## SHORT PROBLEM
Copy the forum thread about the "Unable to map file" error, starting with "Are the partition" and going on through "One node also.", and substitute "partitioning methods" for "partition methods".

==== PAGE ====

Unable to map file Error

johnman · Post by **johnman** » Sat Jan 10, 2004 6:15 pm

Hi All,
I have a Job with writes the data to a Data Set. I'm getting the following error while running the job:

"TempFile1,3: Unable to map file Datastage/Datasets/node4/test.ds.username.host.0000.0003.0000.71f6.c1c843f5.0003.551d93b2: Invalid argument

The error occurred on Orchestrate node node4 (hostname xyz)"

Here, Datastage/Datasets/node4/test.ds is one of the data file created for a data set.

appreciate if anybody can help me in this.

Regs
John

bigpoppa · Post by **bigpoppa** » Sat Jan 10, 2004 7:07 pm

Does that file exist? If not, you may need to recreate the dataset it is trying to access.

-BP

johnman · Post by **johnman** » Mon Jan 12, 2004 10:40 am

Hi BP,
Yes that file exists. We created the data set again and ran the job. But everytime it is giving the same error.

repartition(0),0: Unable to map file
Datastage/Datasets/node4/test.ds.username.host.0000.0003.0000.71f6.c1c843f5.0003.551d93b2: Invalid argument

The error occurred on Orchestrate node node4 (hostname xyz)"

Is it happening because of the partitioning? We are joining two data sets, and the Preserve Partitioning property is set to "Clear" without which it gives "Irreconcilable Constraints" error.

Regs
John

bigpoppa · Post by **bigpoppa** » Mon Jan 12, 2004 1:36 pm

Try running with a one node config. If that works, then the problem is with the partitioning.

Are the partition methods for both data sets set to 'clear'?

- BP

johnman · Post by **johnman** » Wed Jan 14, 2004 6:22 pm

Hi BP,
It's not working with One node also.
Yes partition methods for both the data sets are also set to Clear.

Can you give me any more pointers to solve this problem. I can tell you that this is only happening with the huge amount of data.
The file
Datastage/Datasets/node4/test.ds.username.host.0000.0003.0000.71f6.c1c843f5.0003.551d93b2

is of size 4.9GB.

Appreciate your prompt response.

Regards
John

ray.wurlod · Post by **ray.wurlod** » Wed Jan 14, 2004 10:21 pm

Are you running out of disk space on any of your processing nodes?

==== GIVEN ENTRIES ====

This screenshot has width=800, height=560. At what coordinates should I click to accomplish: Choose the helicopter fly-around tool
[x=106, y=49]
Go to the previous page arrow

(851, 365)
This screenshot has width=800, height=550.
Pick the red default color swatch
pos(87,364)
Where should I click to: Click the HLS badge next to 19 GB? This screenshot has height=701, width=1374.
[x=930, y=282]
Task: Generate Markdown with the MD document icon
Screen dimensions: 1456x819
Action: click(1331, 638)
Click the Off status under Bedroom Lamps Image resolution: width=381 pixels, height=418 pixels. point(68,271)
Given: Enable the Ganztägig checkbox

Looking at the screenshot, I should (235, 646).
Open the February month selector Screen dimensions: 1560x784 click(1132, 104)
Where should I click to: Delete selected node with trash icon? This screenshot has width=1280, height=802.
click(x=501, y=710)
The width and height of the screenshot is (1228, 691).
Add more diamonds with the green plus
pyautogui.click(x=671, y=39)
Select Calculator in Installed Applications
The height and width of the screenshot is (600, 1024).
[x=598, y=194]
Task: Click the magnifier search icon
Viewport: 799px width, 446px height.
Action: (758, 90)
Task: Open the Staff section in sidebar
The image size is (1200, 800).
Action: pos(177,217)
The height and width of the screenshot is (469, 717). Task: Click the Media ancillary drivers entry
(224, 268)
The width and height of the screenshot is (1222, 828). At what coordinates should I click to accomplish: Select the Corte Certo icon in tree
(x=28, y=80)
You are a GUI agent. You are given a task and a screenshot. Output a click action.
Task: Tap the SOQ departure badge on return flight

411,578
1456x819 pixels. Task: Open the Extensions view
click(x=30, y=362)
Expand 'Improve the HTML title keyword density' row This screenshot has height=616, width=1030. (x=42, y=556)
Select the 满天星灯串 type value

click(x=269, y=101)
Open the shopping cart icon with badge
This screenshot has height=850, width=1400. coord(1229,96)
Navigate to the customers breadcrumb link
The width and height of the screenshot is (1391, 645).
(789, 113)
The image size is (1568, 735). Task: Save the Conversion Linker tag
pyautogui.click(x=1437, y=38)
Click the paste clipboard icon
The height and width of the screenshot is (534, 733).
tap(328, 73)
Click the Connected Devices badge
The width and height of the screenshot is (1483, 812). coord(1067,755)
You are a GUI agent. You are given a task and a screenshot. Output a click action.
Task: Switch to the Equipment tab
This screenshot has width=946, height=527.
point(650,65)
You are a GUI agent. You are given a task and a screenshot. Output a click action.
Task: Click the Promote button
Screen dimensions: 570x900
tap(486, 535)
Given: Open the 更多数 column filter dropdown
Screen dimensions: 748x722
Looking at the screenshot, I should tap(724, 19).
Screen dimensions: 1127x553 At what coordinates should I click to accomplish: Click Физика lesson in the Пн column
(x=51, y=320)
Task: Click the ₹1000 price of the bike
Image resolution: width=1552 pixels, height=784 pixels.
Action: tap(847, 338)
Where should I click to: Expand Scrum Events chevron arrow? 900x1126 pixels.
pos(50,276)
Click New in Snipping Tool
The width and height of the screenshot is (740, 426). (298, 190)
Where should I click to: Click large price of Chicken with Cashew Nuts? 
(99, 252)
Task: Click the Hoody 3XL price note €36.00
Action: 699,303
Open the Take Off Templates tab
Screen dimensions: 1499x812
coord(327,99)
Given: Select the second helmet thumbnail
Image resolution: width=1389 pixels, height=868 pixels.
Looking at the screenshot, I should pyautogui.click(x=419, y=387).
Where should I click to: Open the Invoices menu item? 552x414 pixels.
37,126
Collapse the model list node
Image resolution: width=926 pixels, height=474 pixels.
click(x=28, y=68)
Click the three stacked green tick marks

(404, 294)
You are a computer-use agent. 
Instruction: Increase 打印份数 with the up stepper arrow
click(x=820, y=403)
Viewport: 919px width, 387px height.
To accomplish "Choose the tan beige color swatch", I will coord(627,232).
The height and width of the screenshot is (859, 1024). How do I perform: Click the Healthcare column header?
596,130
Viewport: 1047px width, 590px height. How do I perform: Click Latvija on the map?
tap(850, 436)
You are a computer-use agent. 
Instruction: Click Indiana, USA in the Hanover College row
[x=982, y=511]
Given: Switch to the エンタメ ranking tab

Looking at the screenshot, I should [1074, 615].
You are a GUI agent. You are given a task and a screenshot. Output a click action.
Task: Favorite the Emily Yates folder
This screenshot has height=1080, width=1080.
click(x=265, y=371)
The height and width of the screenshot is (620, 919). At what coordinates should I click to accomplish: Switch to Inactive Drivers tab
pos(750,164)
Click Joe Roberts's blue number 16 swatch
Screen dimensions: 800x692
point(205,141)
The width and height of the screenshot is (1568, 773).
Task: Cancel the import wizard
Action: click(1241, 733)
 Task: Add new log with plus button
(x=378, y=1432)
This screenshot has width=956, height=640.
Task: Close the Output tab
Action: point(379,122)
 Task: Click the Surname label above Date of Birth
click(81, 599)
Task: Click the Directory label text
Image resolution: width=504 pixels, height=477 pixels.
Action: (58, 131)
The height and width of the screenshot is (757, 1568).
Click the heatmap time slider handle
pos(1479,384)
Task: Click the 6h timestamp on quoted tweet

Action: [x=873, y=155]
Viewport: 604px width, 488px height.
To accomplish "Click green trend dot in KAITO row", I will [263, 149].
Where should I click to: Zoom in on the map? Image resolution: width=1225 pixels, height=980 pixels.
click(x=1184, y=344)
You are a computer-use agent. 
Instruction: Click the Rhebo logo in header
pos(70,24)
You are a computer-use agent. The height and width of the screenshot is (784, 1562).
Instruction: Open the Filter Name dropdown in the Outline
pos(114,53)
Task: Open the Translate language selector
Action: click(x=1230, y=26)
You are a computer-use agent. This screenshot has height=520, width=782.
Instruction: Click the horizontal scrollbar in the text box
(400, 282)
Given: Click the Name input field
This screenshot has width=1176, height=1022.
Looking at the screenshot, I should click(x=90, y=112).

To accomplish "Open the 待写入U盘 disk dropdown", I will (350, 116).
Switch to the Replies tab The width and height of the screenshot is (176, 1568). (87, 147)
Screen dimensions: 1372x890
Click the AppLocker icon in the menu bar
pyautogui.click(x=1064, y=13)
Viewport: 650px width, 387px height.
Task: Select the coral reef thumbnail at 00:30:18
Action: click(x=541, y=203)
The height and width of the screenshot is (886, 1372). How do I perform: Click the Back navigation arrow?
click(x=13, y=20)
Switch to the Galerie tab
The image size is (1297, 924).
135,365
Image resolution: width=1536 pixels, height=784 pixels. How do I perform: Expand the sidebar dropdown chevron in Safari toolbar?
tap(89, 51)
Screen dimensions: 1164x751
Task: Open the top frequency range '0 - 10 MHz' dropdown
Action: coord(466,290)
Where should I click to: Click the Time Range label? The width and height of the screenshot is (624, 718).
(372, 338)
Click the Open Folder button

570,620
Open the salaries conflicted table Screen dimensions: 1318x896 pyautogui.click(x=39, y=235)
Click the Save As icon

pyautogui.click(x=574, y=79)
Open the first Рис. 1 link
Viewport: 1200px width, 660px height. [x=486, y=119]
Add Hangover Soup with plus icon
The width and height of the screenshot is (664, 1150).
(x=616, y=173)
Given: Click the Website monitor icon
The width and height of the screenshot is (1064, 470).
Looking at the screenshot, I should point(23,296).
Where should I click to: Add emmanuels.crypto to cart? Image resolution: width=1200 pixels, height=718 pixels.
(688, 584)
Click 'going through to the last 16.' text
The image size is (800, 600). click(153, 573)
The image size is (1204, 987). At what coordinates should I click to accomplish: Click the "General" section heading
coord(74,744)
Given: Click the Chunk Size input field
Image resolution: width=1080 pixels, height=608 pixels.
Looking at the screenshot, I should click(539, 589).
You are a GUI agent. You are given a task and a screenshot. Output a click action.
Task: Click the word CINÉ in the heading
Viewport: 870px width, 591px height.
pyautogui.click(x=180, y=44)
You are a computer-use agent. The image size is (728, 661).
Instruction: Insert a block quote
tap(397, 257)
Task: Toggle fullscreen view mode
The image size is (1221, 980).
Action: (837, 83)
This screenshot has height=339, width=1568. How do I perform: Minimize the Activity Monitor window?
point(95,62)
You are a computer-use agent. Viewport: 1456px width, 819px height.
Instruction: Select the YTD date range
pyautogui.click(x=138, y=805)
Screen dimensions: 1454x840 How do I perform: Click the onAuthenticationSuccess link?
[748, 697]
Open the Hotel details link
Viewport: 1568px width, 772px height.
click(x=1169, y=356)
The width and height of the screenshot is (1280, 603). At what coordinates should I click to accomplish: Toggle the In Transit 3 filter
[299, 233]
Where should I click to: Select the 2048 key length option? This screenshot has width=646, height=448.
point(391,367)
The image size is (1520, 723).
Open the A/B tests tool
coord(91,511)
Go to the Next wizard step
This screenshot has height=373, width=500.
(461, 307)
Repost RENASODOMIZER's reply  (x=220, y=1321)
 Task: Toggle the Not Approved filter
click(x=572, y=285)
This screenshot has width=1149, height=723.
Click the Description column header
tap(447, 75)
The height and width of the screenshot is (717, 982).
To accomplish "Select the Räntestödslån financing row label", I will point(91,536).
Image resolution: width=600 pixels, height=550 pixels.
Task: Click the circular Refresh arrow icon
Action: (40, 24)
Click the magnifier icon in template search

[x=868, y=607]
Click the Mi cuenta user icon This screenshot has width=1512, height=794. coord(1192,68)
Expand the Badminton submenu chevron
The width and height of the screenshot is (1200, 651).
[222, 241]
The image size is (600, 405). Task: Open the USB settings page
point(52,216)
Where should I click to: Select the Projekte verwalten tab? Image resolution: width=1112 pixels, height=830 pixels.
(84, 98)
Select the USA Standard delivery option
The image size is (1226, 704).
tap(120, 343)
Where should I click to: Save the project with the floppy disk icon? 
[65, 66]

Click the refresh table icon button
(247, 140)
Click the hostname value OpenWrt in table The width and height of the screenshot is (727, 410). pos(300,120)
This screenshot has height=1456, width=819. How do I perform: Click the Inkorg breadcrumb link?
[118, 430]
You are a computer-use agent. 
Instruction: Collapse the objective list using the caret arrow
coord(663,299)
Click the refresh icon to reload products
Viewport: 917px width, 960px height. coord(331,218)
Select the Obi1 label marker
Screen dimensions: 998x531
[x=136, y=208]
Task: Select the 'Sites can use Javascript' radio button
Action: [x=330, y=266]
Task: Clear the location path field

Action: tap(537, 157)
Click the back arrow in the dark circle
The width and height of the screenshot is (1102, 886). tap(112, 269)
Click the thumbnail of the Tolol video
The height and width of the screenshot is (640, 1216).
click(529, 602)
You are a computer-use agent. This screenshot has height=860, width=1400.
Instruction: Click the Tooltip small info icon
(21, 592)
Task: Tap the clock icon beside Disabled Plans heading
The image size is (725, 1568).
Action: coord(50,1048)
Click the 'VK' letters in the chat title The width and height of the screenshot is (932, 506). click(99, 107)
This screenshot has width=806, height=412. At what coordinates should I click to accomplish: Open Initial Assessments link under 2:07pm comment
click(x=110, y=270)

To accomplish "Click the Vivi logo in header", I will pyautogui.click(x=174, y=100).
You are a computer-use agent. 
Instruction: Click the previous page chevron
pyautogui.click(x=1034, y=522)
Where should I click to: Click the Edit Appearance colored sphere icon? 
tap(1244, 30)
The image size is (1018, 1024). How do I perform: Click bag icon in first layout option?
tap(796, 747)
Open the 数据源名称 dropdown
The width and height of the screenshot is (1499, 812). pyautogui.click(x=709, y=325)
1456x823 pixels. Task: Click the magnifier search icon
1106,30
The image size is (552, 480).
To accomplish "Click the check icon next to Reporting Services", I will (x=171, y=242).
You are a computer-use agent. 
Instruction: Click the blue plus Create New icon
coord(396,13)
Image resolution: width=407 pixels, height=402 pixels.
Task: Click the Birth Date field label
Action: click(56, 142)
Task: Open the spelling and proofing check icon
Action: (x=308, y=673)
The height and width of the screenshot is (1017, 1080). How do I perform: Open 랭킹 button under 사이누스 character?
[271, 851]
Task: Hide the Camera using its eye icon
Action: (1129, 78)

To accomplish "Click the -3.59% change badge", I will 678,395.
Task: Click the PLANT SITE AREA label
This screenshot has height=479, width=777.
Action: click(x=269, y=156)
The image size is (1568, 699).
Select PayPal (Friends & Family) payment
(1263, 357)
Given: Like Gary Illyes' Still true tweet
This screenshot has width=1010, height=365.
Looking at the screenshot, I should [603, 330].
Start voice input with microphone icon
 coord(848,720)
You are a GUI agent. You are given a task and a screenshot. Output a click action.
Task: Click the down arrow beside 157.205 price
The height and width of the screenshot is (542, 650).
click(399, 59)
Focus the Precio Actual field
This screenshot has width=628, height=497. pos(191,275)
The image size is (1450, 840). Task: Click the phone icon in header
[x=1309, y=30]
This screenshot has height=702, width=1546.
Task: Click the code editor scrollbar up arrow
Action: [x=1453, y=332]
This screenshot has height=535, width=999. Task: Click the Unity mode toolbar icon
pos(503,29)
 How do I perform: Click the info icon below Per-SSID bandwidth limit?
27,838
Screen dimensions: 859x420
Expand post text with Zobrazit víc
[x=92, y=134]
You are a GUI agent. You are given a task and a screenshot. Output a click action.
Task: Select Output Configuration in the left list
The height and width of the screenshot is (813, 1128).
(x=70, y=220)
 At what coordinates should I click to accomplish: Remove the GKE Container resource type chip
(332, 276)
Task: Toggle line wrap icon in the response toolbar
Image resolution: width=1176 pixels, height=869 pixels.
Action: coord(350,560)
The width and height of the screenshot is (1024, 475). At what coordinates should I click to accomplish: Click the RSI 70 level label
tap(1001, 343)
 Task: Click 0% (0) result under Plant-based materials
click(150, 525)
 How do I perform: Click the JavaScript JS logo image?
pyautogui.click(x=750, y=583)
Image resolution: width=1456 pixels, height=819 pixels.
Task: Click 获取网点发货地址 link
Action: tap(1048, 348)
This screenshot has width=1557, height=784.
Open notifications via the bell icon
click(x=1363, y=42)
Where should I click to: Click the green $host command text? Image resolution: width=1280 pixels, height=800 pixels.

====

## WRITTEN SOLUTION
Are the partitioning methods for both data sets set to 'clear'?

- BP

johnman · Post by **johnman** » Wed Jan 14, 2004 6:22 pm

Hi BP,
It's not working with One node also.